◆ **YOUR INSTRUCTIONS**
Each line in the data holding "below" should be listed.

◆ **DATA PROVIDED**

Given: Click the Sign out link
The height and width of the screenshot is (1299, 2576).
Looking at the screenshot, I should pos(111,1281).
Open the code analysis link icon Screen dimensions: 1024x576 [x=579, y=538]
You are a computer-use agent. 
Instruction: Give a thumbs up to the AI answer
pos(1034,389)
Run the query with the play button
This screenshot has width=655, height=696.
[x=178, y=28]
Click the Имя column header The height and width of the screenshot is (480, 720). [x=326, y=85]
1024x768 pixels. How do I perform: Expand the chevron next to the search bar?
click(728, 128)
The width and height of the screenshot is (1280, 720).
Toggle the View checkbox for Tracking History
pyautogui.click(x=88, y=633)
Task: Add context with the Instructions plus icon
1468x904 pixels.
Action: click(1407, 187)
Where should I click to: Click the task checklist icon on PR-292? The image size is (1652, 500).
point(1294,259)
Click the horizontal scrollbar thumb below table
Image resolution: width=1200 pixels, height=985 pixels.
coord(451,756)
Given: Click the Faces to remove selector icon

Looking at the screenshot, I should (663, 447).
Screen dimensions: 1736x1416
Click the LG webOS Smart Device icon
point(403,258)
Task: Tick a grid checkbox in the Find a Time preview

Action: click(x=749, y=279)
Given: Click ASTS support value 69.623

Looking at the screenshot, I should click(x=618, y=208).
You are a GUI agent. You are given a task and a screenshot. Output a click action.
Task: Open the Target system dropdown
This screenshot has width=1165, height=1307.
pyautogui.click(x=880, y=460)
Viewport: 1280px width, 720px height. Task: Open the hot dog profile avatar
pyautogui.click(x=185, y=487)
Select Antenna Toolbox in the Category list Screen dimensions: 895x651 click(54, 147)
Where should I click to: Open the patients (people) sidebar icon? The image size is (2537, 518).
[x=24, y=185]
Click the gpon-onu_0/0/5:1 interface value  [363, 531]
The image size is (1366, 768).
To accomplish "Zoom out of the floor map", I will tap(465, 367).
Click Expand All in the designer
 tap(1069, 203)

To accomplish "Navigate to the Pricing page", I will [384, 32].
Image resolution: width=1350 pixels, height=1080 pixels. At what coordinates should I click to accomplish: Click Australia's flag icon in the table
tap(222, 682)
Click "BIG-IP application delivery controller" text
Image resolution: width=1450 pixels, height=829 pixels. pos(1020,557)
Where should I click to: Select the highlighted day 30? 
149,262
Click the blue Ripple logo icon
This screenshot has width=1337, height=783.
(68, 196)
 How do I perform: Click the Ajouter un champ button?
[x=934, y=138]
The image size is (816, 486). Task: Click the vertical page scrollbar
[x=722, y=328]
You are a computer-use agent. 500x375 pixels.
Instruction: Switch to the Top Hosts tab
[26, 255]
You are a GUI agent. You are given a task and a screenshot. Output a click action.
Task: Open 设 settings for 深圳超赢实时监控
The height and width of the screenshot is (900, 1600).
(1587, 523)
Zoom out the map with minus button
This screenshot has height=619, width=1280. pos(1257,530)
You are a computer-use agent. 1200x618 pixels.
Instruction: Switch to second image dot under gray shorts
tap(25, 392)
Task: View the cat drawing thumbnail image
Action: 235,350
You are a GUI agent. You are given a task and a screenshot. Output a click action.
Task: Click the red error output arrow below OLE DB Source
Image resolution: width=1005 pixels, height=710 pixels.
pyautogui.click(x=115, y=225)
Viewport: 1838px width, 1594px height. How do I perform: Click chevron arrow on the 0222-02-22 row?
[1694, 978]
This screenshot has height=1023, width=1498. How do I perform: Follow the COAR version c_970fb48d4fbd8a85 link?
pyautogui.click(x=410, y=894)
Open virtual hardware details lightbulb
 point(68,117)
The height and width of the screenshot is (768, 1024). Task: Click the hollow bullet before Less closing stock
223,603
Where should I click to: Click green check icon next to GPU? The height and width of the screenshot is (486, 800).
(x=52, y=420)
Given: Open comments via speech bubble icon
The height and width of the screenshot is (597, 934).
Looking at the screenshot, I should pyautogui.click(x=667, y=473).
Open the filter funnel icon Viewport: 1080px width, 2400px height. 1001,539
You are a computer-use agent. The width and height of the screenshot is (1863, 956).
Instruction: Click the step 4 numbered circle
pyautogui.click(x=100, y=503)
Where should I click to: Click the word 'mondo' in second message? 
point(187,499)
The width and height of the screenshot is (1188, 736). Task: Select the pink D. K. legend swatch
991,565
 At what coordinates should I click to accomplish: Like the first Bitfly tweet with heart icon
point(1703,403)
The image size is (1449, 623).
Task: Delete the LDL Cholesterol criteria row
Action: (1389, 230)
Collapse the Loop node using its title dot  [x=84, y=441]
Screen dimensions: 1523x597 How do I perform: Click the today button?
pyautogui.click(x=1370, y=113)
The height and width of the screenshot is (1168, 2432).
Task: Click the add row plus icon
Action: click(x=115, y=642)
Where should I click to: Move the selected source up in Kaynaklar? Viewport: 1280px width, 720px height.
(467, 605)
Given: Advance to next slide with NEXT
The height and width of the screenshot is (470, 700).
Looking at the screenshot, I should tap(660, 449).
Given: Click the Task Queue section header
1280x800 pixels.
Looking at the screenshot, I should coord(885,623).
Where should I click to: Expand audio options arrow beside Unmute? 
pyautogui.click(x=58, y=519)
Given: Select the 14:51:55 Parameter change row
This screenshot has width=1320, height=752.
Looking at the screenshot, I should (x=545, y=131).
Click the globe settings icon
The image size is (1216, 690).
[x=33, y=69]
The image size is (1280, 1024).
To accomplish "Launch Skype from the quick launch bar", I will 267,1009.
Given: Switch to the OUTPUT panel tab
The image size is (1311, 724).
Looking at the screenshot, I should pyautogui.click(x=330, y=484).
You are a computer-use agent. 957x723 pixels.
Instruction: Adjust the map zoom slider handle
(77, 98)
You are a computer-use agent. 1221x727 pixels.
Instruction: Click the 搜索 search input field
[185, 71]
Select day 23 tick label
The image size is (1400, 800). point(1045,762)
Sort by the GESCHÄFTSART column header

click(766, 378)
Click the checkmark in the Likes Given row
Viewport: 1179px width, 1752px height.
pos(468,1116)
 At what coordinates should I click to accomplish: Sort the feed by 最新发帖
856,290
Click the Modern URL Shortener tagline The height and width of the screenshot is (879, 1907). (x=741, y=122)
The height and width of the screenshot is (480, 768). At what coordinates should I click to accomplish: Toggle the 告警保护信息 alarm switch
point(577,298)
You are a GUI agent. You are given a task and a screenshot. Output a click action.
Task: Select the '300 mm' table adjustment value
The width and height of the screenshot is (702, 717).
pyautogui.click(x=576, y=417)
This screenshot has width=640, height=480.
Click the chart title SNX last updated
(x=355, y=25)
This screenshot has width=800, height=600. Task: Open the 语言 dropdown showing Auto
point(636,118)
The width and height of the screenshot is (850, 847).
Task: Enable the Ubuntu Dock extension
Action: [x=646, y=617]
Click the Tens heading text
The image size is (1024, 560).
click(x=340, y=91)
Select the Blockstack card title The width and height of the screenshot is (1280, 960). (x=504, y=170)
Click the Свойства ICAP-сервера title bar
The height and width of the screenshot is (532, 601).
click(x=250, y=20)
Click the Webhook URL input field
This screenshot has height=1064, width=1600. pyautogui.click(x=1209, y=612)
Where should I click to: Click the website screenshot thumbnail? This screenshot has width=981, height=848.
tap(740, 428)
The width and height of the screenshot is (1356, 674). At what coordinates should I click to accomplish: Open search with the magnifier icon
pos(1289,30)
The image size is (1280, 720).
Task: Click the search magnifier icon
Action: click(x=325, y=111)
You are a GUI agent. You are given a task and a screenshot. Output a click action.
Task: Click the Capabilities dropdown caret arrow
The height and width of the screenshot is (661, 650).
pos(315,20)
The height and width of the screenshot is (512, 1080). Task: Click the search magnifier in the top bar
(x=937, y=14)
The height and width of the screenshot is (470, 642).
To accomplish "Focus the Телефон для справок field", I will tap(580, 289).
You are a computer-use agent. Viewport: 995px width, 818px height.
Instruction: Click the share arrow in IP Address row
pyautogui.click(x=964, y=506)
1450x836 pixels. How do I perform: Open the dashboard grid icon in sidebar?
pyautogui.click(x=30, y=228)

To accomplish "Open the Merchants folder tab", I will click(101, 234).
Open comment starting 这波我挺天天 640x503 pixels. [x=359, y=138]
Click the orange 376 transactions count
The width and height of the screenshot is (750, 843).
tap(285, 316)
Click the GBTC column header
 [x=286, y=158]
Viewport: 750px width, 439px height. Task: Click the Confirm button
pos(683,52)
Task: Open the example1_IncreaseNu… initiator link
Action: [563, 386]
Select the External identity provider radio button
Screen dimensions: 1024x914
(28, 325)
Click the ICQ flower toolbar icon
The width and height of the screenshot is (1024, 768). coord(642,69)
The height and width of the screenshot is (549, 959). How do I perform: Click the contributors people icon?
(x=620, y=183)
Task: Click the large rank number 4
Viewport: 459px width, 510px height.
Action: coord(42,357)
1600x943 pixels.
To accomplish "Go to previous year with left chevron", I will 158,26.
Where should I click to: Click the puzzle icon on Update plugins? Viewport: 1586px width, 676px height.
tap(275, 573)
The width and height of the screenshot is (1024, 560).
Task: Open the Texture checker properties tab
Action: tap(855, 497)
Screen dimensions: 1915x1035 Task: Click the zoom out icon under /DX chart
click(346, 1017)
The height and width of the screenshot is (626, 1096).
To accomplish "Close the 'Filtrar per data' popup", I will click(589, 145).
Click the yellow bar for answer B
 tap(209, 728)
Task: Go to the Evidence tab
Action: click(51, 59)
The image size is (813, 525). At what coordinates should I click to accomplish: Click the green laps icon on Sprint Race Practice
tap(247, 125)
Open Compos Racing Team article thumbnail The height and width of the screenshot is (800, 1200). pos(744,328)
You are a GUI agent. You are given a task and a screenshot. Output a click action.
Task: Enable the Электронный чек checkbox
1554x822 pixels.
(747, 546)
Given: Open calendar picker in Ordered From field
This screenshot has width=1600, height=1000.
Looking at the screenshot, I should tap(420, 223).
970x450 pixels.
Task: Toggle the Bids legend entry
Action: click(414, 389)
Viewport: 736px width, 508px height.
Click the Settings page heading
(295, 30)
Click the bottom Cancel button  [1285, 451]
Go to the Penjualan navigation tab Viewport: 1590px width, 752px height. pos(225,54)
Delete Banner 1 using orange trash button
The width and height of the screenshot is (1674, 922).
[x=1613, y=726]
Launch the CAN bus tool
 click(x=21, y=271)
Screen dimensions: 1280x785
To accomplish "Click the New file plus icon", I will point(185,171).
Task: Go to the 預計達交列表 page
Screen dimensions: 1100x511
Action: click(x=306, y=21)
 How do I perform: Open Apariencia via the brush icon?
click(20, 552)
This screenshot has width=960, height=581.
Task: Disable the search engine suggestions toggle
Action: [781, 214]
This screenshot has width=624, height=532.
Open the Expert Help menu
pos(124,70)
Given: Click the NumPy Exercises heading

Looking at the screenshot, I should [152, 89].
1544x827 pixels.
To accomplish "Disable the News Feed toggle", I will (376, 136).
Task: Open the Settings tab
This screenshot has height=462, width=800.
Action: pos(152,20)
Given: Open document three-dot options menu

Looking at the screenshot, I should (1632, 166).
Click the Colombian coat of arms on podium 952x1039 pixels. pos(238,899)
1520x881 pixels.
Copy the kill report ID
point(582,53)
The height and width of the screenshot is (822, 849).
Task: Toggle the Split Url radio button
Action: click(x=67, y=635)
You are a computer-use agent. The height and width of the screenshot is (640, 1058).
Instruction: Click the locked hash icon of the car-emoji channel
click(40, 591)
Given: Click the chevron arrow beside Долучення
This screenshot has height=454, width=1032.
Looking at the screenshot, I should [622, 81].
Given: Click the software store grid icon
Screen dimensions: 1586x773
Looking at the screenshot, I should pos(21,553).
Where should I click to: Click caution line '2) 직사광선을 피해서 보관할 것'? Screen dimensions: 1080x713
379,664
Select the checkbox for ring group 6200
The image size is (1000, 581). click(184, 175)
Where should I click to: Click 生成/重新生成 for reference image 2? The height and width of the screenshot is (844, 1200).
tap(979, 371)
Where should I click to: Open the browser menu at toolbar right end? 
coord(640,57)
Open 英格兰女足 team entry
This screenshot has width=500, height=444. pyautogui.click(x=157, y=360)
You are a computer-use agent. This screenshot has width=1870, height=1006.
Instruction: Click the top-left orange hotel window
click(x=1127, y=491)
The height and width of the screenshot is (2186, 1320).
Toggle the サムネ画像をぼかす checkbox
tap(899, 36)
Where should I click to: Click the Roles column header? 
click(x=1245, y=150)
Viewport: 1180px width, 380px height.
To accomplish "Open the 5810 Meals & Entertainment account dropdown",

◆ **SOLUTION TO THIS EXERCISE**
Click the horizontal scrollbar thumb below table
Task: Click the red error output arrow below OLE DB Source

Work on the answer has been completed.